◆ BRIEF ◆
Find each line below containing the word "will" and copy it.

◆ INPUT DATA ◆

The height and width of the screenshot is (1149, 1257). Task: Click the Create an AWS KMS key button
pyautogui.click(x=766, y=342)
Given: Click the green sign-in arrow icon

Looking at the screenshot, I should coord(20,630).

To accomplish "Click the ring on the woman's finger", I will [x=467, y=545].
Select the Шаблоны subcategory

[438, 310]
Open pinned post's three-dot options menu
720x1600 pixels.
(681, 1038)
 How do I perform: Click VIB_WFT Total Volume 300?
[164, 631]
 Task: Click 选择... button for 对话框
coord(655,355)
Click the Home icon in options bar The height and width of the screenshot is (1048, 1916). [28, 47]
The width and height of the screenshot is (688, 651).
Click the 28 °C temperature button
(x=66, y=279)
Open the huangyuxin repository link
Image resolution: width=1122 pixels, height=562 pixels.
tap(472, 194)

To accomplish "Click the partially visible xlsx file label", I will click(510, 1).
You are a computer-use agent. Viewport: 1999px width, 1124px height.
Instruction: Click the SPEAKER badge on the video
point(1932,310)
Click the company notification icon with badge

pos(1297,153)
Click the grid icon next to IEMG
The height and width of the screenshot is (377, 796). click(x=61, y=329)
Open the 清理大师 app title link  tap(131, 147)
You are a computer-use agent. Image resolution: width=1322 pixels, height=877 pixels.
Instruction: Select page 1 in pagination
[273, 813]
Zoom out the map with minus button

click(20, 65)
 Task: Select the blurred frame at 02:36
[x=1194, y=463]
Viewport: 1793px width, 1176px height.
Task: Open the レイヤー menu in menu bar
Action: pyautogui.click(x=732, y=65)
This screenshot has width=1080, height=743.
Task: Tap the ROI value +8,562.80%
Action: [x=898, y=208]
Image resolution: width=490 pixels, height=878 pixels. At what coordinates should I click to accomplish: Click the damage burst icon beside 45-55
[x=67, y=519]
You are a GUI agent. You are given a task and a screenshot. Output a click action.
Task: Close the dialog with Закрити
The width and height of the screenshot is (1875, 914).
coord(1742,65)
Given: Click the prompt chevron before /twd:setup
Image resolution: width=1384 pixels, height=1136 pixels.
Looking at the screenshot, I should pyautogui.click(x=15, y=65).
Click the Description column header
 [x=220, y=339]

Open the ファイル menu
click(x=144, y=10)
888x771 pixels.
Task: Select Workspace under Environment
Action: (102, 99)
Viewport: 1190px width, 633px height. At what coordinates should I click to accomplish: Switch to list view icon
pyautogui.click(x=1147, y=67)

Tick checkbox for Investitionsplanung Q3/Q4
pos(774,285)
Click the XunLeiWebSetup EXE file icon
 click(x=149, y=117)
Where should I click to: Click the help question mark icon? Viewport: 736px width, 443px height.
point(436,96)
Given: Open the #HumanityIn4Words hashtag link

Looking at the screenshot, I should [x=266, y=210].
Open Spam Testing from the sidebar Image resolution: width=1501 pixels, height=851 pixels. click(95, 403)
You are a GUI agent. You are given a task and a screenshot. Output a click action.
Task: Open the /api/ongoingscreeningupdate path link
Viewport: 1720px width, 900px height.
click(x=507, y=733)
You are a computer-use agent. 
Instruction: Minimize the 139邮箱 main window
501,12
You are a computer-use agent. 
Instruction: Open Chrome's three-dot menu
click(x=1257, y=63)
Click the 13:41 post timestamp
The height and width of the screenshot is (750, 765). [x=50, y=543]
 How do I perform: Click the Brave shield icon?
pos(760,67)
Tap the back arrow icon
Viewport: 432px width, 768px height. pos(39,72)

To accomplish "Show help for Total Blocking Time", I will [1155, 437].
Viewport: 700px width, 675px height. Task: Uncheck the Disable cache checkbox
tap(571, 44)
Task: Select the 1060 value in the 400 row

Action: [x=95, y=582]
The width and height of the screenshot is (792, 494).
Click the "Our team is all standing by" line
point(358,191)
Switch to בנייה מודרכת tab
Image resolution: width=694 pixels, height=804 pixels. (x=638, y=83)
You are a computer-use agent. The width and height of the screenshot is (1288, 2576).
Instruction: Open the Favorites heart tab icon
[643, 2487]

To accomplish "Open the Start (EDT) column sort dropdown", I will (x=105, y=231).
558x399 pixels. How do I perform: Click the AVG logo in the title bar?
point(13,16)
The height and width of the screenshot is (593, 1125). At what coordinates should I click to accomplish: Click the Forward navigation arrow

◆ OUTPUT BELOW ◆
To accomplish "Click the ring on the woman's finger", I will [x=467, y=545].
To accomplish "Click the partially visible xlsx file label", I will click(510, 1).
To accomplish "Show help for Total Blocking Time", I will [1155, 437].
To accomplish "Open the Start (EDT) column sort dropdown", I will (x=105, y=231).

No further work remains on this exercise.